UNSC to hold only closed-door talks on Friday on Kashmir


United Nations, Aug 15 : The United Nations Security Council (UNSC) is set to hold a closed door meeting on Friday to discuss India’s decision to revoke Article 370, which granted special status to Jammu and Kashmir and the present situation in the Valley, on the request of China, Pakistan’s close ally .

The closed consultations on Kashmir will be held at 10 a.m. The meeting is convened upon request of China.

Pakistan had asked for a full-fledged meeting of the Council at which it could speak on Kashmir following New Delhi’s decision to rescind Kashmir’s special status under Articles 370 and 35A of the Constitution.

After India revoked Jammu and Kashmir’s (J&K) special status on August 5 and announced the bifurcation of the state into two Union Territories of J&K and Ladakh, Pakistan announced that it will approach the UN Security Council against New Delhi’s decision.

Pakistan’s Foreign Minister Shah Mehmood Qureshi formally called for an emergency meeting of the UNSC to discuss India’s decision to revoke the special status to Jammu and Kashmir. He also said that New Delhi’s decision was “illegal and against the UN resolutions”.

Qureshi claimed that China backed the country on the issue and Chinese Foreign Minister Wang told him he believed “China will stand up for justice on the Kashmir issue”. Following Pakistan’s request, China also submitted a formal request with the UNSC for a meeting.

UN Secretary General Antonio Guterres had urged India and Pakistan to exercise “maximum restraint” and refrain from taking steps that could affect the status of Jammu and Kashmir. Antonio Guterres had also highlighted the Simla Agreement, which rejects any third-party mediation on the issue.

The format of the Security Council meeting as a closed-door consultation would preclude non-members participating and the proceedings would be secret, without official written records or access to the media or being broadcast.

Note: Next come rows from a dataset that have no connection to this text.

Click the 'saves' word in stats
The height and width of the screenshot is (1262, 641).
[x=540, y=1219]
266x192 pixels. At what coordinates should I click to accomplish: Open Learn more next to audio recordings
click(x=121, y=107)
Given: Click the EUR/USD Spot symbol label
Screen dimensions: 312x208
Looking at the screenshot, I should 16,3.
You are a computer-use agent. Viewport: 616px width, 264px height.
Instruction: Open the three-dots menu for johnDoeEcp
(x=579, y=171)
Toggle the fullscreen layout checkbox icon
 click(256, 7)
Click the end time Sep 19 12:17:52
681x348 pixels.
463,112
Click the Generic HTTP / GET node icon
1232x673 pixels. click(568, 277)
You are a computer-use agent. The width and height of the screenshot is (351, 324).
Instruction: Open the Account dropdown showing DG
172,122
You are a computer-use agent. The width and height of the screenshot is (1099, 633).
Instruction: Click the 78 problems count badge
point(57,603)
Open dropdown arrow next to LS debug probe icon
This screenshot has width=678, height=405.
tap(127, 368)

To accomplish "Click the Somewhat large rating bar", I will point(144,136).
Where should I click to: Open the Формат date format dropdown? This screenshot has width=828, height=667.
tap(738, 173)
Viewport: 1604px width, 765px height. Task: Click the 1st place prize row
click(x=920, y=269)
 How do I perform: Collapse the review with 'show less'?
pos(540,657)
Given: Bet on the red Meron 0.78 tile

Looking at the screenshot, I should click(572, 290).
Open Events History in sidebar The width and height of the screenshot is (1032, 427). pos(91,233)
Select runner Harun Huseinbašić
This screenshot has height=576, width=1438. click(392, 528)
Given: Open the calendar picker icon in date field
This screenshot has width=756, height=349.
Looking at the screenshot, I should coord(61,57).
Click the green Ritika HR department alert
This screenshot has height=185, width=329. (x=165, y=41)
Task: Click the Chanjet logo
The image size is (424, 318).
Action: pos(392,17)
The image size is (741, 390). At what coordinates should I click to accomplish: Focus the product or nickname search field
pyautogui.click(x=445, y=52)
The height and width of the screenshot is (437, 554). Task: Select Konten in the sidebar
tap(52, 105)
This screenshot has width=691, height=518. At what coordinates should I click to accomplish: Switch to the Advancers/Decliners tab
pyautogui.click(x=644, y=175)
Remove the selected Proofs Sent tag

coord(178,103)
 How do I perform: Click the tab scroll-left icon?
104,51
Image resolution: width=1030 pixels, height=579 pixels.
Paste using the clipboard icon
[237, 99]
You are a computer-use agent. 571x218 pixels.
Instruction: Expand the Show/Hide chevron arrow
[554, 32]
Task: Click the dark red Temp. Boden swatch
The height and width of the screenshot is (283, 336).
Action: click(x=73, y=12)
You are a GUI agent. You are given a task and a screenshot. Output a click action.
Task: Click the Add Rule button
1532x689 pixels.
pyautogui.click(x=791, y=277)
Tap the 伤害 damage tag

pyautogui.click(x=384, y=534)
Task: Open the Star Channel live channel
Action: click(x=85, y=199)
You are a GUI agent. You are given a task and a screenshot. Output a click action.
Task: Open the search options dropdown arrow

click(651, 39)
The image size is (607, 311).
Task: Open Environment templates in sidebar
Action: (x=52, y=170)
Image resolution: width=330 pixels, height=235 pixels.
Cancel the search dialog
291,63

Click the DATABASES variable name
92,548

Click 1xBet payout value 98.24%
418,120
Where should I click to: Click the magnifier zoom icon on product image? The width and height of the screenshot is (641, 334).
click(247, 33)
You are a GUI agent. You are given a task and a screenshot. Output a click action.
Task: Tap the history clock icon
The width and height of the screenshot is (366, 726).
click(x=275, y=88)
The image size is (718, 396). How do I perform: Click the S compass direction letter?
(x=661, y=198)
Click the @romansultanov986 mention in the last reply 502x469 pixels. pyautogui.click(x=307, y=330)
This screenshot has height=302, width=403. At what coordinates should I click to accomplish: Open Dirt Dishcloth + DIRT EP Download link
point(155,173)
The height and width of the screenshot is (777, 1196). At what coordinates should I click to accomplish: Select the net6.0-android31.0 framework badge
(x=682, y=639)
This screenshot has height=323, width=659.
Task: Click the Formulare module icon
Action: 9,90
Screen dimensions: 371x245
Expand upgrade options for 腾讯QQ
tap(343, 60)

China also has a dispute with India over Kashmir having claimed Aksai Chin in Ladakh, which it now controls. Pakistan signed a deal with China in 1963 recognising Chinese sovereignty over some areas of Kashmir it had occupied.

China first made the request for a closed-door consultation in a letter and then brought it up on Wednesday during the Council’s informal consultations on other subjects, according to a diplomat at the Security Council.